Okay, enough doom and gloom. What can you do with this information?
- If you smoke, quit. Period. This isn’t groundbreaking advice, but it’s more critical than ever. Resources like the CDC’s Smokefree.gov and the American Lung Association can help.
- Talk to your doctor. If you’re undergoing cancer treatment, especially immunotherapy, be upfront about your smoking history. Your oncologist may need to adjust your treatment plan accordingly.
- Early detection is key. Gastric cancer is notoriously difficult to detect early. Be aware of potential symptoms like persistent indigestion, abdominal pain, nausea, and unexplained weight loss. Don’t dismiss these as “just heartburn.”
- Public health matters. Support policies that promote tobacco cessation and increase access to cancer screening, particularly in vulnerable populations.
The Bottom Line: It’s Not Just About Your Lungs
For years, the anti-smoking message has focused on lung cancer and heart disease. This new research underscores the far-reaching consequences of tobacco use, extending to the digestive system and potentially undermining even the most advanced cancer treatments.
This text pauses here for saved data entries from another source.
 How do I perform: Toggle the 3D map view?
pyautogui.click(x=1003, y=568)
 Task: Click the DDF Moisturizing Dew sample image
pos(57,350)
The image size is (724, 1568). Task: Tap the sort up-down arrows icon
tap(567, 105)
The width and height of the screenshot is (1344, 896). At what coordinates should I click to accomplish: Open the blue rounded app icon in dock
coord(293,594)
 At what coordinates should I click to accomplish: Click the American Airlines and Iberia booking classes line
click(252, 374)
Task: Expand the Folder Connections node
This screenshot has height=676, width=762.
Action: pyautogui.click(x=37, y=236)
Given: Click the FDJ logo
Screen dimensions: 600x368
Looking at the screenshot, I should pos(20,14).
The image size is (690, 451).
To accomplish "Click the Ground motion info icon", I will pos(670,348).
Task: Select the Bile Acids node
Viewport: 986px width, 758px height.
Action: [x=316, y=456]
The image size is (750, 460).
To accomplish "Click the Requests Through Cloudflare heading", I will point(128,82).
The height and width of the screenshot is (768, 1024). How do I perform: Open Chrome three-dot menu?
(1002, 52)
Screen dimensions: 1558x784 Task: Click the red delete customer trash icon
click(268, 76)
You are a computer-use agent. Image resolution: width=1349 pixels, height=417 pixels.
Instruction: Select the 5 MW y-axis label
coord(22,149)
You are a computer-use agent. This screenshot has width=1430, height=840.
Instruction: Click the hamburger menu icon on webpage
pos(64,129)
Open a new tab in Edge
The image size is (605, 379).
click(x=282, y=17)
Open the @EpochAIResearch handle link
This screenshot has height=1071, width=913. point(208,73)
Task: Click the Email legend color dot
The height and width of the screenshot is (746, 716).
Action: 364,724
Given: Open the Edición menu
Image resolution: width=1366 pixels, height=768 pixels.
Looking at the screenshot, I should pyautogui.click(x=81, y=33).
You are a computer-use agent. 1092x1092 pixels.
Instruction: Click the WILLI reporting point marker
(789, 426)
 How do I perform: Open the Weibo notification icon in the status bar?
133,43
This isn’t about shaming smokers; it’s about empowering individuals with knowledge. It’s about recognizing that quitting isn’t just about adding years to your life, but about maximizing the quality of those years – and ensuring that when you fight, your body is fighting with you, not against you.
References:
- Can smoking cause esophageal cancer? Roswell Park Comprehensive Cancer Center. April 12, 2022. Accessed January 8, 2026. https://www.roswellpark.org/cancertalk/202204/can-smoking-cause-esophageal-cancer
- DCEG staff. Gastric and esophageal cancers largely attributable to preventable exposure. National Cancer Institute Division of Cancer Epidemiology & Genetics. September 29, 2021. Accessed January 8, 2026. https://dceg.cancer.gov/news-events/news/2021/par-esophageal-gastric-cancer
- Smoking and the digestive system. Johns Hopkins Medicine. Accessed January 8, 2026. https://www.hopkinsmedicine.org/health/conditions-and-diseases/smoking-and-the-digestive-system
- Qi W. Smoking and malignant GI cancers. Cook Medical. Accessed January 8, 2026. https://www.cookmedical.com/endoscopy/smoking-and-malignant-gi-cancers/
- Ghazali N, Aoyama H, Bach Y, et al. Impact of smoking on immunotherapy outcomes in gastric, gastro-esophageal junction, and esophageal cancers (G/GEJ/EC): a real-world analysis. Presented at: American Society of Clinical Oncology Gastrointestinal Cancers Symposium; January 8-10, 2026; San Francisco, CA. Abstract 320.
- Mohamed AA, Hemida MF, Ibrahim AA, et al. Examining the link between tobacco use and gastric cancer mortality: a US population-based perspective (1999-2023). Presented at: American Society of Clinical Oncology Gastrointestinal Cancers Symposium; January 8-10, 2026; San Francisco, CA. Abstract 324.